Market puts Violet Town on the map

Market puts Violet Town on the map

On the second Saturday each month, between 3000 and 5000 people descend on Violet Town, patrolling the labyrinth of stalls that make up the town’s Community Market.

Initiated in 1978 by a small group of local people as a way for farmers and local people to sell their wares, the market originally had about 10 stalls and ran about six times per year. Now there are usually more than 300 stalls every month.

Robin Landvogt has been a market volunteer for most of the 42 years she has lived in Violet Town and said it was a great way to instantly connect to people across the community.

“This town is amazing. It’s far enough away from other towns that you have to be a bit independent, if you want to get things done – and that has led to a really strong community spirit,” Robin says.

“In 1957, Violet Town was one of the first town’s in the north east to get a swimming pool. The farmers dug the hole and the community had working bees every weekend until it was done – and the pool continues to be used to this day.

“When the market began, it was one of the first markets in the area and it has just grown in popularity.

“It’s hard to overestimate the impact of the market on the town. It’s a huge event which brings people here each month. The Football Club sells coffee, cake and food. The Community House make Pizzas, at a pizza oven that we have had built near the oval. The Lions Club do a sausage sizzle, the school does drinks and all the community groups raise funds.

“When we started tin rattling, to raise money for local organisations people thought it might be a waste of time, but we now raise between $2,500 and $4,000 each market. As soon as organisations heard there was that sort of money people were lining up for their turn!”

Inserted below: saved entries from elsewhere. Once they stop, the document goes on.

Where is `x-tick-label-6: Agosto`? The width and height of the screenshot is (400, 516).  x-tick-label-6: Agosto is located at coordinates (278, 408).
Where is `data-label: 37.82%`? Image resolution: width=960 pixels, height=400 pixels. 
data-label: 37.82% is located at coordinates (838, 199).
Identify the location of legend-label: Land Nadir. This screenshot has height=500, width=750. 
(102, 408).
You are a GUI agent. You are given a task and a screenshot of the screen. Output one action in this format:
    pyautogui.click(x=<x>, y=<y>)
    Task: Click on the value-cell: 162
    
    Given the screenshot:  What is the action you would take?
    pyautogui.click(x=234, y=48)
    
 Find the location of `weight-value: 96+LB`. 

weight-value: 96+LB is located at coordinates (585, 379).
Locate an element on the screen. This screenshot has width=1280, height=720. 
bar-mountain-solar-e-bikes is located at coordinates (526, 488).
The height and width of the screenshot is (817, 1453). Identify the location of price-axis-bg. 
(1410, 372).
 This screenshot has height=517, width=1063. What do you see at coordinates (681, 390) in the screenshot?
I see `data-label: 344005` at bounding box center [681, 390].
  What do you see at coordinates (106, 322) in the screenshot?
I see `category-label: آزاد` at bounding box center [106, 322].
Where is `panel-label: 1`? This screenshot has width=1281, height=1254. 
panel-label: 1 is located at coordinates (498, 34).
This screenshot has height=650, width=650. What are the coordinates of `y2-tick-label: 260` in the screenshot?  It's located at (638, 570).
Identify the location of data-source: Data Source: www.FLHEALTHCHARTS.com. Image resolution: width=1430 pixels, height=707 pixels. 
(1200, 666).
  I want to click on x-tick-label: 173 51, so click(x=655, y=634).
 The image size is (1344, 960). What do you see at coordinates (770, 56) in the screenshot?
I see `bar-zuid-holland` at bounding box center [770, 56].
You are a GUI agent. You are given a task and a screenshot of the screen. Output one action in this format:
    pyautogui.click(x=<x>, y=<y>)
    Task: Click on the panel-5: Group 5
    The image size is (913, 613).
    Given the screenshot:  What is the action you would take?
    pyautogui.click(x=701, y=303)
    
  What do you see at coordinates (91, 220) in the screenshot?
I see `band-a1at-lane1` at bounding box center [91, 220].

Located on the railway line between Melbourne and Albury, Violet Town has about 700 residents, with 1500 in the area nearby. An aged care facility with more than 60 beds provides a range of employment opportunities in town and the main street retail is flourishing.

Robin moved to the town while she and her husband were teaching in Benalla and then spent 25 years running a flourishing cut flower business, until a change in supermarket contracts meant the business had to close.

“We were pretty upset with Coles for about two weeks and then we realised how good it was to finish running the business and we thought we should write a letter to them and say thanks!” Robin says.

In between turning her hand to journalism and a range of other jobs, Robin also coordinated a project to regenerate the Honeysuckle Creek area that ran through town. Again, the town’s vibrant volunteering spirit shone through, with 50-60 people turning up to regular working bees to revegetate the Honeysuckle Creek and surrounds  with species indigenous to the area, the iconic species being the Banksia Marginata (honeysuckle banksia) from which the creek was named.

“I knew we had really got somewhere with the Honeysuckle Creek project when someone who hadn’t been involved came up to me in the street after a lot of rain and said ‘I’ve been down, they’re alright,’” Robin says.

“They had been down to check the plants hadn’t been caught up in the flooding and I knew then, the project was really important to the community.”


Ultimately, it is the market that has placed Violet Town on the map, achieving an unbroken run of more than four decades through volunteer dedication.

“The market has made the town. It was a strong town anyway, but each month, the market is amazing for the community,” Robin says.

“It is a great way for anybody coming to town to meet other people and instantly become part of the community.”